Draft

Basic PLR Models

ATE Coverage

The simulations are based on the the make_plr_CCDDHNR2018-DGP with \(500\) observations.

DoubleML Version                   0.10.dev0
Script                   plr_ate_coverage.py
Date                     2025-01-08 14:10:27
Total Runtime (seconds)          6916.502653
Python Version                        3.12.8

Partialling out

Table 1: Coverage for 95.0%-Confidence Interval over 1000 Repetitions
Learner l Learner m Bias CI Length Coverage
LGBM LGBM 0.042 0.175 0.906
Lasso Lasso 0.036 0.176 0.931
Lasso Random Forest 0.046 0.171 0.883
Random Forest Lasso 0.038 0.182 0.939
Random Forest Random Forest 0.039 0.175 0.934
Table 2: Coverage for 90.0%-Confidence Interval over 1000 Repetitions
Learner l Learner m Bias CI Length Coverage
LGBM LGBM 0.042 0.147 0.842
Lasso Lasso 0.036 0.147 0.879
Lasso Random Forest 0.046 0.144 0.785
Random Forest Lasso 0.038 0.153 0.892
Random Forest Random Forest 0.039 0.147 0.881

IV-type

For the IV-type score, the learners ml_l and ml_g are both set to the same type of learner (here Learner g).

Table 3: Coverage for 95.0%-Confidence Interval over 1000 Repetitions
Learner g Learner m Bias CI Length Coverage
LGBM LGBM 0.040 0.191 0.938
Lasso Lasso 0.037 0.167 0.915
Lasso Random Forest 0.038 0.176 0.939
Random Forest Lasso 0.037 0.170 0.930
Random Forest Random Forest 0.038 0.179 0.944
Table 4: Coverage for 90.0%-Confidence Interval over 1000 Repetitions
Learner g Learner m Bias CI Length Coverage
LGBM LGBM 0.040 0.161 0.882
Lasso Lasso 0.037 0.141 0.866
Lasso Random Forest 0.038 0.147 0.886
Random Forest Lasso 0.037 0.143 0.879
Random Forest Random Forest 0.038 0.150 0.885

ATE Sensitivity

The simulations are based on the the make_confounded_plr_data-DGP with \(1000\) observations as highlighted in the Example Gallery.
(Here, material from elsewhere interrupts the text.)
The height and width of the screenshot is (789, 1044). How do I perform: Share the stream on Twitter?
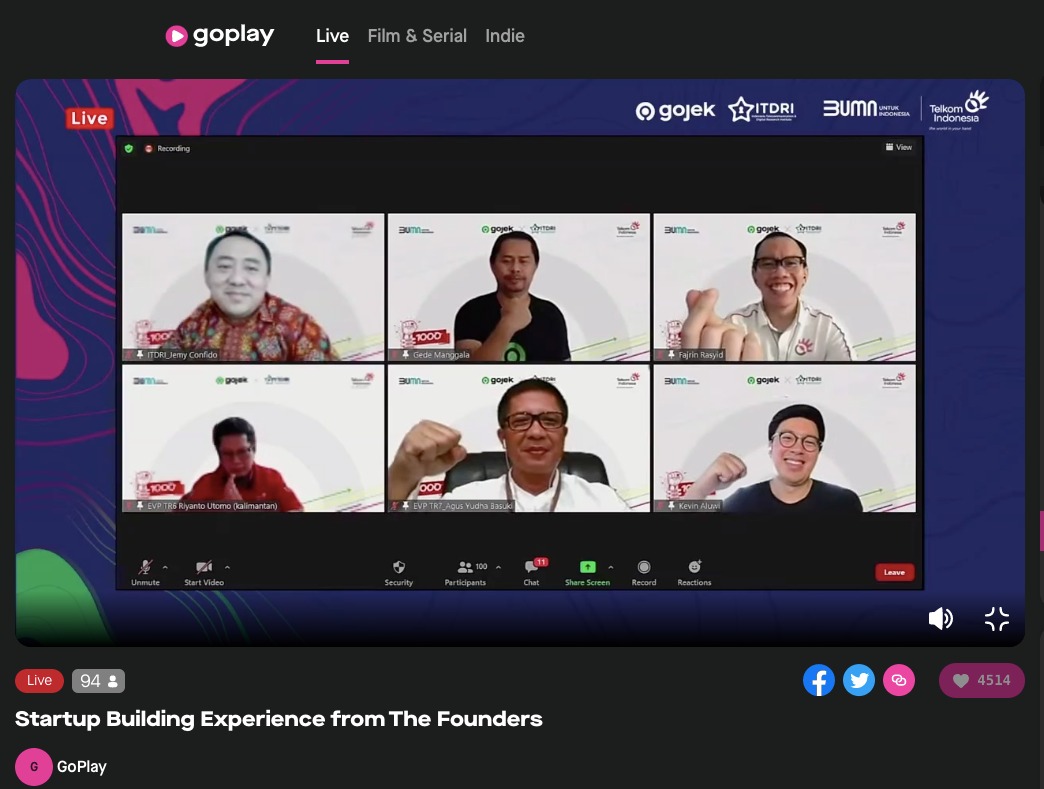click(x=859, y=680)
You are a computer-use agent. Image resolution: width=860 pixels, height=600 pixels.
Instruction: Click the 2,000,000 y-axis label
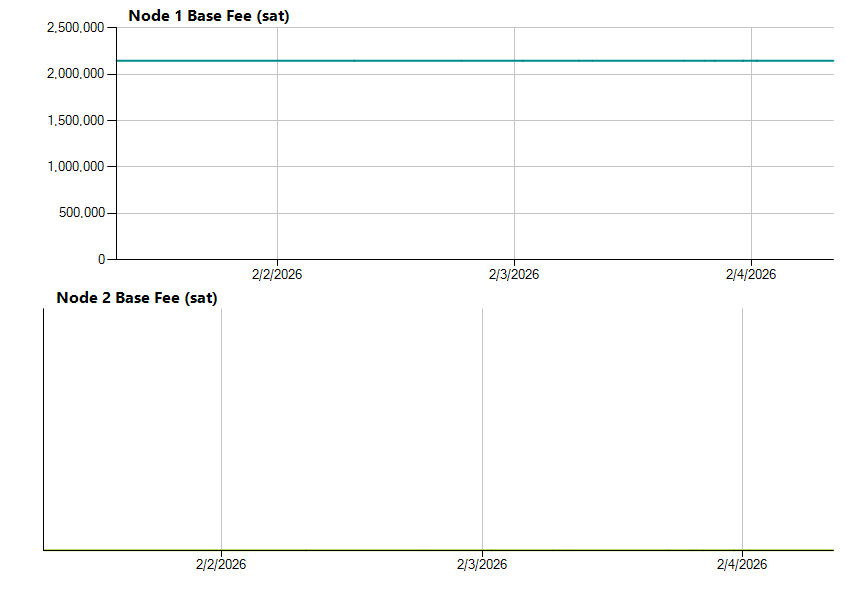[76, 74]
As the DGP is nonlinear, we will only use corresponding learners. Since the DGP includes unobserved confounders, we would expect a bias in the ATE estimates, leading to low coverage of the true parameter.

Both sensitivity parameters are set to \(cf_y=cf_d=0.1\), such that the robustness value \(RV\) should be approximately \(10\%\). Further, the corresponding confidence intervals are one-sided (since the direction of the bias is unkown), such that only one side should approximate the corresponding coverage level (here only the upper coverage is relevant since the bias is positive). Remark that for the coverage level the value of \(\rho\) has to be correctly specified, such that the coverage level will be generally (significantly) larger than the nominal level under the conservative choice of \(|\rho|=1\).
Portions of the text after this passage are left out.